● ACTION ITEM
Below are lines of data. Give the number of them that contain the string "computer", and nothing else.

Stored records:
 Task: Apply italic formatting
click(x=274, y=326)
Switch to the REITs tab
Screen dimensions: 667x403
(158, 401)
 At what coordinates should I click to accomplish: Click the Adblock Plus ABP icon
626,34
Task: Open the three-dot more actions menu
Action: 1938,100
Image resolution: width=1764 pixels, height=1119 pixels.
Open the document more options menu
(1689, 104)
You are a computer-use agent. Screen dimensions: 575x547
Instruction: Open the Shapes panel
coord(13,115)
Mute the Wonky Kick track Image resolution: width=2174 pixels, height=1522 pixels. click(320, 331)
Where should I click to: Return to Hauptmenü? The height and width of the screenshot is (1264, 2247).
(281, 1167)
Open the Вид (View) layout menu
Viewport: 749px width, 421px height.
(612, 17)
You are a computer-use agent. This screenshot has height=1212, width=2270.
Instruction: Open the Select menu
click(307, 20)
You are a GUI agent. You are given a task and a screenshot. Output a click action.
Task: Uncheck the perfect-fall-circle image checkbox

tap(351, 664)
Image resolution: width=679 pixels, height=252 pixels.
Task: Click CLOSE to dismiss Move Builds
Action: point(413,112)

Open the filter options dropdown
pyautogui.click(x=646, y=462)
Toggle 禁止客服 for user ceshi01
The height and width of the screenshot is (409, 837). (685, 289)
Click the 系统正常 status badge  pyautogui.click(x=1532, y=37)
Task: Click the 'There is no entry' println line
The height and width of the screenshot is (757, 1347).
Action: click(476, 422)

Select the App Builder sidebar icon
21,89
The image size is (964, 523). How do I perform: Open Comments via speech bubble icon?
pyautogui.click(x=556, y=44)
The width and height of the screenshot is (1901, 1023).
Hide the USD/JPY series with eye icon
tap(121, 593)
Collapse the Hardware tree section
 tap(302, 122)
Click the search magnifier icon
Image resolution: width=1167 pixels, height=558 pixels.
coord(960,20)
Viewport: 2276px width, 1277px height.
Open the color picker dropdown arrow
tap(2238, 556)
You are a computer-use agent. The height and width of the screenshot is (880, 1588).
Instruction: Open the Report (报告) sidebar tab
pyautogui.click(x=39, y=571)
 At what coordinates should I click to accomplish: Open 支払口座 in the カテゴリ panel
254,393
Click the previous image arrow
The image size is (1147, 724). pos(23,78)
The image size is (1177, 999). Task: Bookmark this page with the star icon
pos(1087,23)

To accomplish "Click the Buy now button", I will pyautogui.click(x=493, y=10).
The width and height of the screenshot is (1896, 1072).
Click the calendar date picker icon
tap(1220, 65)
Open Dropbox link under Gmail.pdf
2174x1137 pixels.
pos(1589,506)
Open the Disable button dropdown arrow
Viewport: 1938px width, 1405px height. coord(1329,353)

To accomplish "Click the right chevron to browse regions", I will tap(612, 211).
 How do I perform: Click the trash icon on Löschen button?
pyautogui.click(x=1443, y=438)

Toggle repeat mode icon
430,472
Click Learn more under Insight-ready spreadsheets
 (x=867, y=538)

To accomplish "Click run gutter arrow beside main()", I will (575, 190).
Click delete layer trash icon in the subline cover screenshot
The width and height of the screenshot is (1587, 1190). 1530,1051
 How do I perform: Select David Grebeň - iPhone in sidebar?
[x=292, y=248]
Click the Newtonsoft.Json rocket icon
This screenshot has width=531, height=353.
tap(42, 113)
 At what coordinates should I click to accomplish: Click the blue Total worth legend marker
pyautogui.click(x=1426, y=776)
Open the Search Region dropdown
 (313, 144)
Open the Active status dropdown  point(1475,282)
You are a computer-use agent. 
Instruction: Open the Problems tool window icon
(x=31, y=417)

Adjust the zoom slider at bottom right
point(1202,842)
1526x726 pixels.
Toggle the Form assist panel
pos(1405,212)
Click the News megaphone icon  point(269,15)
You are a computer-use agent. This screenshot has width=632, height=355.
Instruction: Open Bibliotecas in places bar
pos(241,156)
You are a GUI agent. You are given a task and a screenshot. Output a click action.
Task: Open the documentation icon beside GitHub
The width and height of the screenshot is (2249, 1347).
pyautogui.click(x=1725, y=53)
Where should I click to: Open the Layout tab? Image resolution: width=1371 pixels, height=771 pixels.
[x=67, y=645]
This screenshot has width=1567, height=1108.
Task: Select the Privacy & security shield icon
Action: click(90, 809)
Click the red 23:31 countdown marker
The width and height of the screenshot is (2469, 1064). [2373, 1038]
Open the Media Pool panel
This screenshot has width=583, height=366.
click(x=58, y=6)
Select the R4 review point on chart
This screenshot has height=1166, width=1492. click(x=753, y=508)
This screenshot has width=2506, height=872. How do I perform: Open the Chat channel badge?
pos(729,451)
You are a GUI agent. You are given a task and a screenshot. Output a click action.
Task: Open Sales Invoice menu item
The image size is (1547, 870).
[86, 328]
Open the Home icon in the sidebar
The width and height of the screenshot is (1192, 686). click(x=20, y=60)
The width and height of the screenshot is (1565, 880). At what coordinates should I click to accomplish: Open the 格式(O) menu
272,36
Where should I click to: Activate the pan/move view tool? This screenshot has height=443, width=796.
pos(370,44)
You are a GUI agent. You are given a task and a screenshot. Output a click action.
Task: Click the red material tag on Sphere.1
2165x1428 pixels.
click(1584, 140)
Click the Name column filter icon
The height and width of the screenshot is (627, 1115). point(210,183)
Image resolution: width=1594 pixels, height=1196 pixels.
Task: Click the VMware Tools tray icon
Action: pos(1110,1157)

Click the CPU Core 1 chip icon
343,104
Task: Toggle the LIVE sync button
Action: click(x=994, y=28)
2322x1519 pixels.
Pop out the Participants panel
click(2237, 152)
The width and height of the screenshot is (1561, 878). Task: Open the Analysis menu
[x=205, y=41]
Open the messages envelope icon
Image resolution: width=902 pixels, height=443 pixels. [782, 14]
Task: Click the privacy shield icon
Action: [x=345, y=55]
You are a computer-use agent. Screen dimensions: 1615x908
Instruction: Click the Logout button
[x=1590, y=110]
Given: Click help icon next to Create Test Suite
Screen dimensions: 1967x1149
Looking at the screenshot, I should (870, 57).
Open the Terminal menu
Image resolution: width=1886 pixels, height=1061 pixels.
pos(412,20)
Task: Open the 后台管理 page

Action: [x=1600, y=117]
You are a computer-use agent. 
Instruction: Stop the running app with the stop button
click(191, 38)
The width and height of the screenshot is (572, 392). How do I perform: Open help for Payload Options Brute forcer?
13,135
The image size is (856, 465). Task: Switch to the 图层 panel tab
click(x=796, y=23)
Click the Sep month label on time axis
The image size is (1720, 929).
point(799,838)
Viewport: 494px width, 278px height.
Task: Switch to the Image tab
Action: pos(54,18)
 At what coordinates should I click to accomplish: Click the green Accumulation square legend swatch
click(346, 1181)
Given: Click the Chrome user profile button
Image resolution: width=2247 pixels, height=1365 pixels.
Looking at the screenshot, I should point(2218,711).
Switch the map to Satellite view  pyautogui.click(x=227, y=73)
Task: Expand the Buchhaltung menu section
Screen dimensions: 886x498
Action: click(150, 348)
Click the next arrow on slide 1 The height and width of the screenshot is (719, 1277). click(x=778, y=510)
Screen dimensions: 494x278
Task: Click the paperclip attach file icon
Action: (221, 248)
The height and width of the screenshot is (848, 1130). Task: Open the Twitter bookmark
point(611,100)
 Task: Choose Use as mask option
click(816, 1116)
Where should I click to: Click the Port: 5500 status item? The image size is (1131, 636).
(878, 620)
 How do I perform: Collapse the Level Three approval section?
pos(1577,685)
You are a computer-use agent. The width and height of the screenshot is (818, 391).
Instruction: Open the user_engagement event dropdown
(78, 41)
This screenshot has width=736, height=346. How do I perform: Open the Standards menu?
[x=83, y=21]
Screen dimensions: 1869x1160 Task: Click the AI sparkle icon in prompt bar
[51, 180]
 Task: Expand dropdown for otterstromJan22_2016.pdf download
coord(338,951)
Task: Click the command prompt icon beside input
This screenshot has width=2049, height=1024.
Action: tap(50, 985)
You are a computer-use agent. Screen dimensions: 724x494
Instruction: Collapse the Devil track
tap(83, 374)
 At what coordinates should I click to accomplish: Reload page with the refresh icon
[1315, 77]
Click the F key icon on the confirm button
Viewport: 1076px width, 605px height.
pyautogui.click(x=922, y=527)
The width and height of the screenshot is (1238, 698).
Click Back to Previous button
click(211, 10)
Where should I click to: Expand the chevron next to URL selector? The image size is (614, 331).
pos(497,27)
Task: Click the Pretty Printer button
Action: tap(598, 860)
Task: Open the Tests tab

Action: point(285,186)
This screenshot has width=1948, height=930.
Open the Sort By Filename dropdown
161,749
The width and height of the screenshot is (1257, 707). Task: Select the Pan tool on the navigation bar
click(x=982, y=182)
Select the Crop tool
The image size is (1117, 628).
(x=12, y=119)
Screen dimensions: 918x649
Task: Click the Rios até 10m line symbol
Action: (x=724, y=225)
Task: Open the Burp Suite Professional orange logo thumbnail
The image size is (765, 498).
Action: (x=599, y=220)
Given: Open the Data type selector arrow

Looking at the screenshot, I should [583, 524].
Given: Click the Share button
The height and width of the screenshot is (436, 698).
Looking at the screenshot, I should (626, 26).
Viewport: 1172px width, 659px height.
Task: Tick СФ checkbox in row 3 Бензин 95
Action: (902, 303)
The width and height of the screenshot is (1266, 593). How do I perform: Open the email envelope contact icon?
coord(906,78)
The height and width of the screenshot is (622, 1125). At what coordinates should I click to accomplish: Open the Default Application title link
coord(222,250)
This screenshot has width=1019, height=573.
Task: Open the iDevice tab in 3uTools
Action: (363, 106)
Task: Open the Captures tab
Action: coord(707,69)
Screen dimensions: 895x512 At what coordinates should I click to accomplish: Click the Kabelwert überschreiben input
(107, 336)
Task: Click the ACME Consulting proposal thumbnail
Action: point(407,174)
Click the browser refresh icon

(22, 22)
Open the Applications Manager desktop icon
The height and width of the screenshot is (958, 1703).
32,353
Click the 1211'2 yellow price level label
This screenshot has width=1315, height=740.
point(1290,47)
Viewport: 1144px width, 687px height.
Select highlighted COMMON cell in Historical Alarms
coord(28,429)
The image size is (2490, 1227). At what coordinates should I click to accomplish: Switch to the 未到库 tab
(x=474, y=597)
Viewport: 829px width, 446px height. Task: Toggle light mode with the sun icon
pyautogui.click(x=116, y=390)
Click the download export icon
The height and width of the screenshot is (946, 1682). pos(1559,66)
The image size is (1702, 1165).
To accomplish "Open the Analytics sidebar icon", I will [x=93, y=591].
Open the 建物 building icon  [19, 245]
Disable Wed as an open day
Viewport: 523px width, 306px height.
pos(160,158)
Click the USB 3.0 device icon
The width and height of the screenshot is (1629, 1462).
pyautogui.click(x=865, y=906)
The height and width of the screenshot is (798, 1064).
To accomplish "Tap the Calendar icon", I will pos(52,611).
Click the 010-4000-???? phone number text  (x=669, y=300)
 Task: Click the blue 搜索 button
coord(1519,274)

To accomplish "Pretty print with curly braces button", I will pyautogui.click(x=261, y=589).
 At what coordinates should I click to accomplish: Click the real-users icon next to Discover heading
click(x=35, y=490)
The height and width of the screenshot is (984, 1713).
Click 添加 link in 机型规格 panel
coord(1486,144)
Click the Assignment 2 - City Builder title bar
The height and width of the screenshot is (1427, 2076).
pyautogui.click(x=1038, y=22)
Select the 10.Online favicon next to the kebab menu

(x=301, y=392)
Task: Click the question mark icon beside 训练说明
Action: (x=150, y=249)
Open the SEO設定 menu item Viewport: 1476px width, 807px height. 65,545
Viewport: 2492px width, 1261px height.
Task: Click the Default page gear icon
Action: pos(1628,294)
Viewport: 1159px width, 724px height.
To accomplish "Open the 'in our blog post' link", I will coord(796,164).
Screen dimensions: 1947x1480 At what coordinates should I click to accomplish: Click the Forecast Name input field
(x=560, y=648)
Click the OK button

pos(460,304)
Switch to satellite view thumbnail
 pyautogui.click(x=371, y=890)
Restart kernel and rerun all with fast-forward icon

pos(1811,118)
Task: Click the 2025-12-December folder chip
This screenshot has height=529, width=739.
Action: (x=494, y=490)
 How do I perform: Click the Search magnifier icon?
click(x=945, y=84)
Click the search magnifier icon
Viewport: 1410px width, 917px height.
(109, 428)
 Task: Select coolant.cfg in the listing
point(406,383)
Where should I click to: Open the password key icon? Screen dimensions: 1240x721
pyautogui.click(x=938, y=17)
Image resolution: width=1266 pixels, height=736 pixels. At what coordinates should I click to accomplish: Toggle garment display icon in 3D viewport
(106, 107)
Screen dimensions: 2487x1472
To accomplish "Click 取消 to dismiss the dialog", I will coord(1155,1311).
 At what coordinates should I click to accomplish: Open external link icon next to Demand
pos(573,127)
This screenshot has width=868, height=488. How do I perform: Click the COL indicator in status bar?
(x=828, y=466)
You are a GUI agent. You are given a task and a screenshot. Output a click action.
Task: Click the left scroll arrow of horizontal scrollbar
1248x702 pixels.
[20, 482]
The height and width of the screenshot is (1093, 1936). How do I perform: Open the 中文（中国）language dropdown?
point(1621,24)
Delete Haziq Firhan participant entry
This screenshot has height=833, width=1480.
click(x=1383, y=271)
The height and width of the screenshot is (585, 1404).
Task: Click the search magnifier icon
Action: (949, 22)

● RESULT FOR THIS TASK
9